Piracy surge in atlantic a boon for South African boat builder

4th August 2021 By: Bloomberg

A proliferation of pirate attacks in the Gulf of Guinea, an expanse of the Atlantic Ocean stretching from Senegal to Angola, is driving a security-boat building boom in South Africa.

Paramount Maritime Holdings, a unit of Africa’s biggest privately owned arms-maker, Paramount Group, says it has largely cornered the market for patrol and escort vessels used in the waters offshore Nigeria and neighboring states. The company currently has 26 boats with a total price tag of about $60 million under construction in Cape Town.

“We pioneered the security patrol market in West Africa,” Stuart McVitty, CEO of Paramount Maritime, said in an interview. “We’ve seen steady growth over the last five to six years.”
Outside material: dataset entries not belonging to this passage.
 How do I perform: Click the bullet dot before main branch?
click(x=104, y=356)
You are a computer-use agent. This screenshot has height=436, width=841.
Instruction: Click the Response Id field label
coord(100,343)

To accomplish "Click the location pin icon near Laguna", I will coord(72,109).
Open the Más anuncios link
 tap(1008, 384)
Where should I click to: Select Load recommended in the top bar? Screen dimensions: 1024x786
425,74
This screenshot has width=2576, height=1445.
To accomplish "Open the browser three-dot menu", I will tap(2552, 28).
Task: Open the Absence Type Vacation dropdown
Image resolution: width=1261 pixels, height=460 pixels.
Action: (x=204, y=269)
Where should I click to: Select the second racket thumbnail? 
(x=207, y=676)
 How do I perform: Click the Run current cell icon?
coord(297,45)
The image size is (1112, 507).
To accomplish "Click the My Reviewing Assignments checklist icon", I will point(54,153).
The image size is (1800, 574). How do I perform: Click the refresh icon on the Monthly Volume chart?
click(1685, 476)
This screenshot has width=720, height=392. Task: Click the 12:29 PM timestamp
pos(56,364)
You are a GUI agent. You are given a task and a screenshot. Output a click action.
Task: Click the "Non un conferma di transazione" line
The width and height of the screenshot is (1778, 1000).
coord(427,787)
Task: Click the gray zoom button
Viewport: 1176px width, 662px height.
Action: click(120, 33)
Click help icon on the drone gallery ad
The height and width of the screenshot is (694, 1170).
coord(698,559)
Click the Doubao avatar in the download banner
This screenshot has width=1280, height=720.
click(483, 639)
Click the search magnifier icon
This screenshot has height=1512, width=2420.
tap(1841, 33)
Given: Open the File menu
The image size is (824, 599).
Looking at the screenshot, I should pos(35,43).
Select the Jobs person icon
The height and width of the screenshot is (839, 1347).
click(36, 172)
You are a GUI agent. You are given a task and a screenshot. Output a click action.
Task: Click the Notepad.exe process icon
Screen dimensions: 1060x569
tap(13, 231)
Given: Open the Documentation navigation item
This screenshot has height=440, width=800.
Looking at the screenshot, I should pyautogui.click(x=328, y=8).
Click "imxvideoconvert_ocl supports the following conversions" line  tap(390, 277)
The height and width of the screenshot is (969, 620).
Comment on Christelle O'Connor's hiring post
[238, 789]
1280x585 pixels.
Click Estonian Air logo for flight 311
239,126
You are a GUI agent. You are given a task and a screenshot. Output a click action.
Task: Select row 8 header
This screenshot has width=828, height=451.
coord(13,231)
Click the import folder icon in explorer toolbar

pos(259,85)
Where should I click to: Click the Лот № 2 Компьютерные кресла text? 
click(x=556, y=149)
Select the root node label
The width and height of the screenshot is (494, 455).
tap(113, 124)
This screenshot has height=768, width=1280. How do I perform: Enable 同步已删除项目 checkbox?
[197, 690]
Almost a third of the 68 piracy incidents reported in the first half of this year occurred in the Gulf of Guinea, and all 50 crew members that were taken hostage were abducted there, according to the International Maritime Bureau.

While a surge in piracy off the coast of Somalia a decade ago led several countries to deploy naval ships to combat the scourge, shippers and oil companies operating in the Gulf of Guinea have largely been left to fend for themselves. Most of them have resorted to chartering security vessels to escort their commercial ships into port or patrol their concessions.

Paramount has tapped that demand, with its most popular boat being its 35-meter (115-foot) Sentinel model. While the company has secured orders to supply about 26 more vessels over the next three years, it is facing increasing competition from suppliers in Singapore and Israel, according to McVitty.

Paramount’s boats aren’t equipped with high-caliber weapons so as to comply with South Africa’s arms exporting laws that regulate sales to private security companies, but some have water cannons mounted on their decks that can be used to extinguish fires or swamp small craft typically used by pirates. Most of the vessels can accommodate eight crew members and eight security personnel.

“We give them separate accommodation as we have noticed that the crew and security personnel usually don’t like to mingle too much,” McVitty said.

Gas developments offshore northern Mozambique could spawn a new market for security vessels. The southeast African nation is currently battling an Islamist insurgency in the Cabo Delgado province that’s indefinitely halted the development of $20 billion liquefied natural gas project by French energy giant TotalEnergies.

“We are projecting that we will see a very similar market develop in those gas fields” to the one that exists offshore West Africa when activity resumes, McVitty said.